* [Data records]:
○ ○ ○ ○ ○ ○ ○

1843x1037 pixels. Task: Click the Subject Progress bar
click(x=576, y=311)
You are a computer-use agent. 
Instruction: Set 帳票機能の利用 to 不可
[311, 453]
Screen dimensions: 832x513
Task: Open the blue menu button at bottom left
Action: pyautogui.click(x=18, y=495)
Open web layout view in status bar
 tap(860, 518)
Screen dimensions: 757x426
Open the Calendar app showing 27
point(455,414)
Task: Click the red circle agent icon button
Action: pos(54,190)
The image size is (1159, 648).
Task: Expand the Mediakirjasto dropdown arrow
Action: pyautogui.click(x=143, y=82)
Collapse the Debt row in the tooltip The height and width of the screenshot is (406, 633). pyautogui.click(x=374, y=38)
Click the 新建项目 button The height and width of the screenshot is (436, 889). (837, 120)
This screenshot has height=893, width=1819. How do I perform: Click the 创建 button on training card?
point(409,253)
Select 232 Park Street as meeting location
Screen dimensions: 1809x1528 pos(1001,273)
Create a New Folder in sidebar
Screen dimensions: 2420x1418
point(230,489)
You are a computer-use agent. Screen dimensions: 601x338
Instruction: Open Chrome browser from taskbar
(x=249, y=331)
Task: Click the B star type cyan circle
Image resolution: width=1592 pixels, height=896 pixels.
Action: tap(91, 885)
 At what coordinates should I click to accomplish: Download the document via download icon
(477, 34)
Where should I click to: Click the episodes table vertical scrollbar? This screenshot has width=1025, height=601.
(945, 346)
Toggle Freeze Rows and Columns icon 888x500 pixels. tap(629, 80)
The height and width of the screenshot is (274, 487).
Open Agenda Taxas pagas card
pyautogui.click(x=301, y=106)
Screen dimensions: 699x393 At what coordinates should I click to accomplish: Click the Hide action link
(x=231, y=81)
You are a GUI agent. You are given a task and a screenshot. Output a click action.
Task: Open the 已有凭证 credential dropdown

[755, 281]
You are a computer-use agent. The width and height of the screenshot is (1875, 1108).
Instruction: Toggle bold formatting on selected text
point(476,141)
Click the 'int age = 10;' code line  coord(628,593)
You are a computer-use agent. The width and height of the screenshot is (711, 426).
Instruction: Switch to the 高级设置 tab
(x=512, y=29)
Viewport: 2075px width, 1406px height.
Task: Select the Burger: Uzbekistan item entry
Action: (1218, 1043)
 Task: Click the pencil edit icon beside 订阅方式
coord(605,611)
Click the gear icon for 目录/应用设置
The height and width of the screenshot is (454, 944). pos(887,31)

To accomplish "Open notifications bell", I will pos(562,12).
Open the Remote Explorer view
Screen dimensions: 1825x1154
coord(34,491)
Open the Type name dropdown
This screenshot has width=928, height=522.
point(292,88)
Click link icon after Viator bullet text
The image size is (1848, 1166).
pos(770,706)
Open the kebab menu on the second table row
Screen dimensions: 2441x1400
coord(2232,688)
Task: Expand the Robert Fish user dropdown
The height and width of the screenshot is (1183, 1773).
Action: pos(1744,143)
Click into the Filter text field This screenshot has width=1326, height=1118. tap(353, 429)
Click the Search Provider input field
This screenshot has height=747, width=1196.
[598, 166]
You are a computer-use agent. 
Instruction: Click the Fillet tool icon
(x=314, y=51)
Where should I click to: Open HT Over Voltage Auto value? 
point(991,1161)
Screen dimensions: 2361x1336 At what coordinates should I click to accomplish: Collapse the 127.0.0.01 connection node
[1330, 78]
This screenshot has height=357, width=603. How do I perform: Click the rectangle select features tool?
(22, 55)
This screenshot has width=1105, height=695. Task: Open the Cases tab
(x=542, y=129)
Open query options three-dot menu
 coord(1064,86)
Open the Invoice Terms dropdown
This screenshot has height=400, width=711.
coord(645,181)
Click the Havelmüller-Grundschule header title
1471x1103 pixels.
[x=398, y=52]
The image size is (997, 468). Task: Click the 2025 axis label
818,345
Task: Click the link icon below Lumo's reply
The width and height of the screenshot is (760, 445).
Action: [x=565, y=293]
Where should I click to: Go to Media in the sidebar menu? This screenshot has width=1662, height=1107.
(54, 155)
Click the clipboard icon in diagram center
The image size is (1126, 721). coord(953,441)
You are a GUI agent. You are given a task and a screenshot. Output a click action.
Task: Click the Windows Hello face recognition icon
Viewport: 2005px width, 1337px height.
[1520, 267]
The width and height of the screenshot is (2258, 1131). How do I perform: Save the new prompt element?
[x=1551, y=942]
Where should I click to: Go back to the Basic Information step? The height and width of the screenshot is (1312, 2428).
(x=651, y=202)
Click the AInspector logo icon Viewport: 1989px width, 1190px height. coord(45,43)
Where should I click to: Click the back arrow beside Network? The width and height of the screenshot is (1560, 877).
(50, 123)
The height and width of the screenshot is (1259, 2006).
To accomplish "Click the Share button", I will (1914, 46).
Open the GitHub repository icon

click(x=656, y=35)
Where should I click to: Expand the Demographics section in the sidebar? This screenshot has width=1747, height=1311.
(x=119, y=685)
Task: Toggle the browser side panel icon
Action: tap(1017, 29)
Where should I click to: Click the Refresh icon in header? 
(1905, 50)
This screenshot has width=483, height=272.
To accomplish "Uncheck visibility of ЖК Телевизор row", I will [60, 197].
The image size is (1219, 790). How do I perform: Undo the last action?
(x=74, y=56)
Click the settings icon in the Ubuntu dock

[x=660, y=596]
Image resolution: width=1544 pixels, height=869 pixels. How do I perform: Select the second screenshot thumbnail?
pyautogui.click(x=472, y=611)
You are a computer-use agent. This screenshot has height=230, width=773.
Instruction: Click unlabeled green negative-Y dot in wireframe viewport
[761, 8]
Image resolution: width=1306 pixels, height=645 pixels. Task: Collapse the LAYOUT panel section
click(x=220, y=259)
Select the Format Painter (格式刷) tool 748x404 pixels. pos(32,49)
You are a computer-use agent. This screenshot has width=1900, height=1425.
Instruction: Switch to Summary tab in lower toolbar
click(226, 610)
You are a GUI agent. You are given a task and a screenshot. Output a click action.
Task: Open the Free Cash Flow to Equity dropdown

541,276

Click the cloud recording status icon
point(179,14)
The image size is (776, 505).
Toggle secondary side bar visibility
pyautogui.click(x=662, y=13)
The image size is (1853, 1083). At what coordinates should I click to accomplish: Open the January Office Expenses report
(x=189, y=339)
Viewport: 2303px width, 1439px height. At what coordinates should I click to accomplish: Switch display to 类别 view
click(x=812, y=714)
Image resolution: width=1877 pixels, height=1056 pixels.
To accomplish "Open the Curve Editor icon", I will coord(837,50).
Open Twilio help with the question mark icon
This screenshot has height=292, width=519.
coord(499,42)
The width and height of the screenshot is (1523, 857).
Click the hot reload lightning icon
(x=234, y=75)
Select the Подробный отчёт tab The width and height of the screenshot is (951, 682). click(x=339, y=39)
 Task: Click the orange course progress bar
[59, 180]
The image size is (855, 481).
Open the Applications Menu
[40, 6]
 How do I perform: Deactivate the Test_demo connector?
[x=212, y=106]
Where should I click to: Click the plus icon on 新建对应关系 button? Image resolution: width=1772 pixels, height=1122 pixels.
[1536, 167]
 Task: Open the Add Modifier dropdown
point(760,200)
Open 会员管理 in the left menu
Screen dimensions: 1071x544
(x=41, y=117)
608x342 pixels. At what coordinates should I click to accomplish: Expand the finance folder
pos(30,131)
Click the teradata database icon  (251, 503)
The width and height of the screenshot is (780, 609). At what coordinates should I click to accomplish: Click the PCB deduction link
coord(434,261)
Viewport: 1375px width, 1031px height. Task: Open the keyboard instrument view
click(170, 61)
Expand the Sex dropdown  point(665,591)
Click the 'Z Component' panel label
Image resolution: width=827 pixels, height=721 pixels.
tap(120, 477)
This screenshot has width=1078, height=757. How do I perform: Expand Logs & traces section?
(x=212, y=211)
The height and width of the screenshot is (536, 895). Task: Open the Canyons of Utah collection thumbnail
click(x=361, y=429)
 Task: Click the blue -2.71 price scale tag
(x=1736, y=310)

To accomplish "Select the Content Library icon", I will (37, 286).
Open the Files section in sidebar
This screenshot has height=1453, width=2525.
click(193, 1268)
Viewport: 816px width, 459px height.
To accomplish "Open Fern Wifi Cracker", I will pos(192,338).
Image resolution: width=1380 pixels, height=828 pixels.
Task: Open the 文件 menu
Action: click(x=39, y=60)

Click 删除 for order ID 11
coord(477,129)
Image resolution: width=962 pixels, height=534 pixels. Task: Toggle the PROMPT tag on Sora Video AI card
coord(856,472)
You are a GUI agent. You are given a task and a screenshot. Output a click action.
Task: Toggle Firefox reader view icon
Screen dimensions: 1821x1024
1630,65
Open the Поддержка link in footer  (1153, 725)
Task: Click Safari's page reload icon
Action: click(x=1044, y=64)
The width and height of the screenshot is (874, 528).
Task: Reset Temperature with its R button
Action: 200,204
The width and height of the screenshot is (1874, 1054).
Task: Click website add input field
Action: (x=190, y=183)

○ ○ ○ ○ ○ ○ ○

* [WORK INSTRUCTION]:
Reproduce each line of the records in which the word "computer" appears.

* [COMPLETED TASK]:
You are a computer-use agent. 
You are a computer-use agent. Screen dimensions: 601x338
You are a computer-use agent. The width and height of the screenshot is (1875, 1108).
You are a computer-use agent. The width and height of the screenshot is (711, 426).
You are a computer-use agent. 
You are a computer-use agent. This screenshot has height=230, width=773.
You are a computer-use agent. This screenshot has width=1900, height=1425.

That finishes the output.